Abstract:The outbreak of the novel Coronavirus Disease 2019 (COVID-19) has caused unprecedented impacts to people's daily life around the world. Various measures and policies such as lock-down and social-distancing are implemented by governments to combat the disease during the pandemic period. These measures and policies as well as virus itself may cause different mental health issues to people such as depression, anxiety, sadness, etc. In this paper, we exploit the massive text data posted by Twitter users to analyse the sentiment dynamics of people living in the state of New South Wales (NSW) in Australia during the pandemic period. Different from the existing work that mostly focuses the country-level and static sentiment analysis, we analyse the sentiment dynamics at the fine-grained local government areas (LGAs).
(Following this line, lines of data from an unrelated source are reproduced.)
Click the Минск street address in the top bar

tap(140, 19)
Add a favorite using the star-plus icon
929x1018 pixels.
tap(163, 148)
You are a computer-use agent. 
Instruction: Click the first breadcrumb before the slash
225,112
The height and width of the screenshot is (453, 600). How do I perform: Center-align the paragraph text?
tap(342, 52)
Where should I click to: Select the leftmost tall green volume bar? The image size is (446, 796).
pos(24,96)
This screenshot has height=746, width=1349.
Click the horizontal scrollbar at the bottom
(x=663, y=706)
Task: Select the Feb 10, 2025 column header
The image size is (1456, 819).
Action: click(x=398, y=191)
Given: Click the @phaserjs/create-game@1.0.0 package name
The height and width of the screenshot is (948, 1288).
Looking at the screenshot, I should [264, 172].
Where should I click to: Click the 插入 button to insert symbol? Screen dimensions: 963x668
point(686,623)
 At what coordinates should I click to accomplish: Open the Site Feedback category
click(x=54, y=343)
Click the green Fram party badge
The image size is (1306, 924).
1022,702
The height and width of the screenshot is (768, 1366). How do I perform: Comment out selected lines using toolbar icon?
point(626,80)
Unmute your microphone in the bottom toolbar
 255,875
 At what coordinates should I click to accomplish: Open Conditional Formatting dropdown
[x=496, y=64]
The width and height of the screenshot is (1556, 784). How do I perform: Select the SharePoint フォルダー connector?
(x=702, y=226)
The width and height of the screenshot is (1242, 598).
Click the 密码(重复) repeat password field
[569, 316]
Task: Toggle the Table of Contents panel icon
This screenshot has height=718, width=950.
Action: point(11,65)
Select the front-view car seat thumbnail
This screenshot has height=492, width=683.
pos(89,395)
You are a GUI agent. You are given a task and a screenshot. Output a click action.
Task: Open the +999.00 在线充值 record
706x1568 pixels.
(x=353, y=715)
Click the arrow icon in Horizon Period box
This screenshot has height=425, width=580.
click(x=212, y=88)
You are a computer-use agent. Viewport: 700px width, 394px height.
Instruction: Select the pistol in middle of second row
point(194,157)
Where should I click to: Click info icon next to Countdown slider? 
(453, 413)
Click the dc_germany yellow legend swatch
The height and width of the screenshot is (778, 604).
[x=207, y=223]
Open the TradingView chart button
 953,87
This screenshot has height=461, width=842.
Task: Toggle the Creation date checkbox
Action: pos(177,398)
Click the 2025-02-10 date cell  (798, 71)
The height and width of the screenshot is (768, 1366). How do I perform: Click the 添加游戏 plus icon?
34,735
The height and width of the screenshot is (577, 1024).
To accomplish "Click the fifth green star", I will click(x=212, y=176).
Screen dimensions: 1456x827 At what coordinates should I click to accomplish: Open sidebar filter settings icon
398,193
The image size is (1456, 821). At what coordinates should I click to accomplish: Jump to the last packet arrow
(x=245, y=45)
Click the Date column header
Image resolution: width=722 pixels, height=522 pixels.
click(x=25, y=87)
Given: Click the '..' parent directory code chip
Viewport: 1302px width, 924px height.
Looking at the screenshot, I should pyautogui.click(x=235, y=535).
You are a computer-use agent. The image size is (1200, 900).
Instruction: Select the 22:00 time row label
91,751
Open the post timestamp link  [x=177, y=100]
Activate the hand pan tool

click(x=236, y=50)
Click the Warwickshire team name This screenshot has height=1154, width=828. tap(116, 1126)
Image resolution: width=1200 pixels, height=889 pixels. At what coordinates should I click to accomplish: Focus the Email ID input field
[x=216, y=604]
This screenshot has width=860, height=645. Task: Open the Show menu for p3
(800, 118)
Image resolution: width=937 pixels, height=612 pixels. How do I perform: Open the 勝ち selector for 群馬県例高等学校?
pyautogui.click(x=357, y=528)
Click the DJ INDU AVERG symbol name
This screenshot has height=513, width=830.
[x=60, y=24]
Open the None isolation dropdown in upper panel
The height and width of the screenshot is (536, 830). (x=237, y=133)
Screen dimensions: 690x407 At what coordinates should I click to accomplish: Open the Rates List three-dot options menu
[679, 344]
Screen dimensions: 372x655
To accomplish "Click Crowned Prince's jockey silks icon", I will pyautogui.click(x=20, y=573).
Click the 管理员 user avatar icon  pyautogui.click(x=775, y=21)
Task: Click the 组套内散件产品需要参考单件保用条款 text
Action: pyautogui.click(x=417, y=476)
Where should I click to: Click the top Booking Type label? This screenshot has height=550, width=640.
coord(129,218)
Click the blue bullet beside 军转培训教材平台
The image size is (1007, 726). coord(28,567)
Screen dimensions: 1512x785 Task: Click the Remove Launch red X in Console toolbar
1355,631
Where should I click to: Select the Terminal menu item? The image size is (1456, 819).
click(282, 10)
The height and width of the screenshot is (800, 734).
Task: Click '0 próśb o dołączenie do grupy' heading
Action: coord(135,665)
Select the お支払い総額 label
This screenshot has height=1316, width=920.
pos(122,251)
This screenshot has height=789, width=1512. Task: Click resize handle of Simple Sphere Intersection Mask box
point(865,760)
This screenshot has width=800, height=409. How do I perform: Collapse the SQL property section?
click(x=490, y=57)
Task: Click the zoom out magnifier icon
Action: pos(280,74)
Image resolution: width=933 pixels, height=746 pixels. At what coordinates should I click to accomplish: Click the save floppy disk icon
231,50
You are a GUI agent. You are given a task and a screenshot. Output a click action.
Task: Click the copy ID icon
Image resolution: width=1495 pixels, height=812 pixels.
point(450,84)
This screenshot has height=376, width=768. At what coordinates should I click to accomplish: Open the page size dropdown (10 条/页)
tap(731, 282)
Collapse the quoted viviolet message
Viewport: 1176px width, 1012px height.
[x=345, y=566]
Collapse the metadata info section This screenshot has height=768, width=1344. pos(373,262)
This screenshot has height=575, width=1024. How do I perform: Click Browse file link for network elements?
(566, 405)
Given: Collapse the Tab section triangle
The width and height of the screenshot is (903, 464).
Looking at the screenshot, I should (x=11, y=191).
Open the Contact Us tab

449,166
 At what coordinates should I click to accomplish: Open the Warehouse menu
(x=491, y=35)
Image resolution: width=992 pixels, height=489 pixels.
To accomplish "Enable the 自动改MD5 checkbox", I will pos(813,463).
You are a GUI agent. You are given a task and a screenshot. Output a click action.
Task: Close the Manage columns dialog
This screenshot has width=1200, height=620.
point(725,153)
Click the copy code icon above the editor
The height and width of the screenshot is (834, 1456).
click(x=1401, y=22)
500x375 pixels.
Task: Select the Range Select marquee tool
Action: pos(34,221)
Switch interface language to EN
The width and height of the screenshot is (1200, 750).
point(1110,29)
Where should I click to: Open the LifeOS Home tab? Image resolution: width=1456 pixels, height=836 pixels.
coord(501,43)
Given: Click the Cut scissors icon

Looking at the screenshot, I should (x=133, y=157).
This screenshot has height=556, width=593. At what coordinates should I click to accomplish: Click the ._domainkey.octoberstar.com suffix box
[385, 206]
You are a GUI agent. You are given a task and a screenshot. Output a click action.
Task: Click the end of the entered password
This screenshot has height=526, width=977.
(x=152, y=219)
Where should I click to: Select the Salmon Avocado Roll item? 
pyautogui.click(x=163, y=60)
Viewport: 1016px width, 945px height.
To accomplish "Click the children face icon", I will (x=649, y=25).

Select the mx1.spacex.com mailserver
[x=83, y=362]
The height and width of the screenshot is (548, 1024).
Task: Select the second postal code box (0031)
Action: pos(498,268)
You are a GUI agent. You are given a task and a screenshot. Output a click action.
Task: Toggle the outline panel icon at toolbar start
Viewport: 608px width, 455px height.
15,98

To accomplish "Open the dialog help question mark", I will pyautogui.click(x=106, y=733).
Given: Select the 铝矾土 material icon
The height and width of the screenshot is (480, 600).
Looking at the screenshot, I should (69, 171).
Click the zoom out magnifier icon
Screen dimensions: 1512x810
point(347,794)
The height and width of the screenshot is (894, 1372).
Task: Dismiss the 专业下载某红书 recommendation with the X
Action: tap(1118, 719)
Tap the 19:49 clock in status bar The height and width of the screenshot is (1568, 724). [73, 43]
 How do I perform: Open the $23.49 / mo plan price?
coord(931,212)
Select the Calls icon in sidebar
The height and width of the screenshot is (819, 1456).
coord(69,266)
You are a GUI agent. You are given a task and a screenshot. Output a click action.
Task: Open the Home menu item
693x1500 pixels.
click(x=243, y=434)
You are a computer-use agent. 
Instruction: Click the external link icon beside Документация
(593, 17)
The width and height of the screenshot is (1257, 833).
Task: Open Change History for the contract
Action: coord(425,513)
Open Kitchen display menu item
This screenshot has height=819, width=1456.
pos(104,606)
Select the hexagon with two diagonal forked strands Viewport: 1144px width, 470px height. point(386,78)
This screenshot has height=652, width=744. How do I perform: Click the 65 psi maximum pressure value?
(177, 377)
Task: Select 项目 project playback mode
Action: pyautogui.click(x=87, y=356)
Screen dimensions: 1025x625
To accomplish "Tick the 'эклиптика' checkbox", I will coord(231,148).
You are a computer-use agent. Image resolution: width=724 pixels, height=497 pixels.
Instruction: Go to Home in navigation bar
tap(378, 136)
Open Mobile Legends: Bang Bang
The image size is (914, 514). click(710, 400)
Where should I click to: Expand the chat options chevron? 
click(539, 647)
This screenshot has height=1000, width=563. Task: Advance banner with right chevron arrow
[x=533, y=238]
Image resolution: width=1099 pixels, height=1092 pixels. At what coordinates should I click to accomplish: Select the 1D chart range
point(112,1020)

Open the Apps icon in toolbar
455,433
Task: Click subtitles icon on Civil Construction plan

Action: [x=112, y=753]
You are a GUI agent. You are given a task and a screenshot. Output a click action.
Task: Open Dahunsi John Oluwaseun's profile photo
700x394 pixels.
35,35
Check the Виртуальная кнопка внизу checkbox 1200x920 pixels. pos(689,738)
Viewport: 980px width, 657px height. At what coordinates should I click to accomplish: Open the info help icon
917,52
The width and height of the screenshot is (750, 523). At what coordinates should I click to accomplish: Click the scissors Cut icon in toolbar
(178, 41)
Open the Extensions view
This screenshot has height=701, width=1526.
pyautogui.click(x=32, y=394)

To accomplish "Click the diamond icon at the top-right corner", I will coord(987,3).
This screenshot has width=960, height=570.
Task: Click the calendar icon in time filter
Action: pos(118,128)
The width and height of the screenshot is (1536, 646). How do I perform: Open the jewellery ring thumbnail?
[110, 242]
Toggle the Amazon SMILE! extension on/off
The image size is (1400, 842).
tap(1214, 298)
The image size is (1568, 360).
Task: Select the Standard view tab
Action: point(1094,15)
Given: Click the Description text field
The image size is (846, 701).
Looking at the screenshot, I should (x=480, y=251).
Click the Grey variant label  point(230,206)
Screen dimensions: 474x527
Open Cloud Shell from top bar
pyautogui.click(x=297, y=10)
Based on the analysis of around 94 million tweets that posted by around 183 thousand users located at different LGAs in NSW in five months, we found that people in NSW showed an overall positive sentimental polarity and the COVID-19 pandemic decreased the overall positive sentimental polarity during the pandemic period. The fine-grained analysis of sentiment in LGAs found that despite the dominant positive sentiment most of days during the study period, some LGAs experienced significant sentiment changes from positive to negative. This study also analysed the sentimental dynamics delivered by the hot topics in Twitter such as government policies (e.g. the Australia's JobKeeper program, lock-down, social-distancing) as well as the focused social events (e.g. the Ruby Princess Cruise). The results showed that the policies and events did affect people's overall sentiment, and they affected people's overall sentiment differently at different stages.